A brute force is to run the two loops one inside the another and select the pairs one by one and take a XOR of both elements. The result of XORed value contains a set bits which are differ in both the elements. Now we just need to count total set bits so that we compare it with value K.

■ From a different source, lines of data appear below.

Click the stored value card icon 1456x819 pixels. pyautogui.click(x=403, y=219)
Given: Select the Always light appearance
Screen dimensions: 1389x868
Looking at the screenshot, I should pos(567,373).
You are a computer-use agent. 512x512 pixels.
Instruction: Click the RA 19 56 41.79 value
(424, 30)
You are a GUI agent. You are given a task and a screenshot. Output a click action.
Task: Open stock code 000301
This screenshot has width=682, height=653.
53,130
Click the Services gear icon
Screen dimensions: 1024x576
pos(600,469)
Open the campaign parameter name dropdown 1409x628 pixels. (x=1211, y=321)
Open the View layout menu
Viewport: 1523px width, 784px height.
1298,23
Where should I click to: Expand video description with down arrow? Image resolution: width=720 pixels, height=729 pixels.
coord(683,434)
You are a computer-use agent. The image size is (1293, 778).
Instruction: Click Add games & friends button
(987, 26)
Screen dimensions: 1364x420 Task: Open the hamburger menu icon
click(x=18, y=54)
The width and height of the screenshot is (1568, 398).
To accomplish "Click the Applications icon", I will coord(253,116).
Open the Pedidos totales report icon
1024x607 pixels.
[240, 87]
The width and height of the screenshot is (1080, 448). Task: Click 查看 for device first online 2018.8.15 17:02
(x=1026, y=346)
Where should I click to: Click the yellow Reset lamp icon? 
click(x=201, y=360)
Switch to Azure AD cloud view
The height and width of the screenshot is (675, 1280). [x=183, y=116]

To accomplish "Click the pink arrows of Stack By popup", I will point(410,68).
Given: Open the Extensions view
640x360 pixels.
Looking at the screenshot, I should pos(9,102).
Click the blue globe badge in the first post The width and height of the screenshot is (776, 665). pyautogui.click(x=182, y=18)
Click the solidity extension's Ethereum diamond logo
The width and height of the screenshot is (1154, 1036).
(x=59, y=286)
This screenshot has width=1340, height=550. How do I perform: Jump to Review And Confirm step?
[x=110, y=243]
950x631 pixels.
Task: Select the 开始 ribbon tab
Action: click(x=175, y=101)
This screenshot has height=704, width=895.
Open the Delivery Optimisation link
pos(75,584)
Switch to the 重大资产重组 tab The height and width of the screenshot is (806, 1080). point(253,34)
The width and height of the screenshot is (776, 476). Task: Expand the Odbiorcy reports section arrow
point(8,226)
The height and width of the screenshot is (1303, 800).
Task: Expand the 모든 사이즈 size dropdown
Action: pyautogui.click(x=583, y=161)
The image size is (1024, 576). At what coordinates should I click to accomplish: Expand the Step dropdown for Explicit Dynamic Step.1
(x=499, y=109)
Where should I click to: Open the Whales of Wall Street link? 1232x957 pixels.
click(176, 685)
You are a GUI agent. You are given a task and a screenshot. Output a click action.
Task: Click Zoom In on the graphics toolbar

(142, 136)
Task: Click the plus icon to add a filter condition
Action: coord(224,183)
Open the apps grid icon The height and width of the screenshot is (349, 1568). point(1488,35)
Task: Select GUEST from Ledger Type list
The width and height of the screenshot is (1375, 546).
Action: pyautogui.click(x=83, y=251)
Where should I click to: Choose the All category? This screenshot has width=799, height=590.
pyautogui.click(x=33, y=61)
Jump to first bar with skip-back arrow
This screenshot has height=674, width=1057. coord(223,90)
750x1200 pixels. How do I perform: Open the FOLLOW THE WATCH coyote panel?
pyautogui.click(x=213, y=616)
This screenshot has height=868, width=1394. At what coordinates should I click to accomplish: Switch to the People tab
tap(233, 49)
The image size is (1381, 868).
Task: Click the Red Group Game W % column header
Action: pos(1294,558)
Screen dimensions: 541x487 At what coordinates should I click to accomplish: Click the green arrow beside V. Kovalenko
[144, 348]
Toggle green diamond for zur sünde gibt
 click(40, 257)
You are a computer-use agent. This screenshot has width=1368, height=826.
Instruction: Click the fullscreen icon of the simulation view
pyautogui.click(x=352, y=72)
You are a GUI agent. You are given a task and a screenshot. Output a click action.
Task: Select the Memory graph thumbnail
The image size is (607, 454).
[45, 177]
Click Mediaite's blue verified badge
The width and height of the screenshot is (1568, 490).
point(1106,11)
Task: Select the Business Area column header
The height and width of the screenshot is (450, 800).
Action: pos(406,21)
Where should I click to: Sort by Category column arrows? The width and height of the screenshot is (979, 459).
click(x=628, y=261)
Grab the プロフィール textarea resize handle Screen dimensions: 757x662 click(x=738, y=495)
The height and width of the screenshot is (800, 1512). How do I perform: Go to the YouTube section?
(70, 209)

```// C++ program to count all pairs with bit difference
// as k
#include<bits/stdc++.h>
using namespace std;

// Utility function to count total ones in a number
int bitCount(int n)
{
int count = 0;
while (n)
{
if (n & 1)
++count;
n >>= 1;
}
return count;
}

// Function to count pairs of K different bits
long long countPairsWithKDiff(int arr[], int n, int k)
{
long long ans = 0; // initialize final answer

for (int i = 0; i < n-1; ++i)
{
for (int j = i + 1; j < n; ++j)
{
int xoredNum = arr[i] ^ arr[j];

// Check for K differ bit
if (k == bitCount(xoredNum))
++ans;
}
}
return ans;
}

// Driver code
int main()
{
int k = 2;
int arr[] = {2, 4, 1, 3, 1};
int n = sizeof(arr)/sizeof(arr[0]);

cout << "Total pairs for k = " << k << " are = "
<< countPairsWithKDiff(arr, n, k) << "\n";

return 0;
}
```
`Output:Total pairs for k = 2 are = 5`

Time complexity: O(N2 * log MAX) where MAX is maximum element in input array.
Auxiliary space: O(1)

Efficient approach

This approach is efficient for the cases when input array has small elements and possibly many repetitions. The idea is to iterate from 0 to max(arr[i]) and for every pair(i, j) check the number of set bits in (i ^ j) and compare this with K. We can use inbuilt function of gcc( __builtin_popcount ) or precompute such array to make the check faster. If number of ones in i ^ j is equals to K then we will add the total count of both i and j.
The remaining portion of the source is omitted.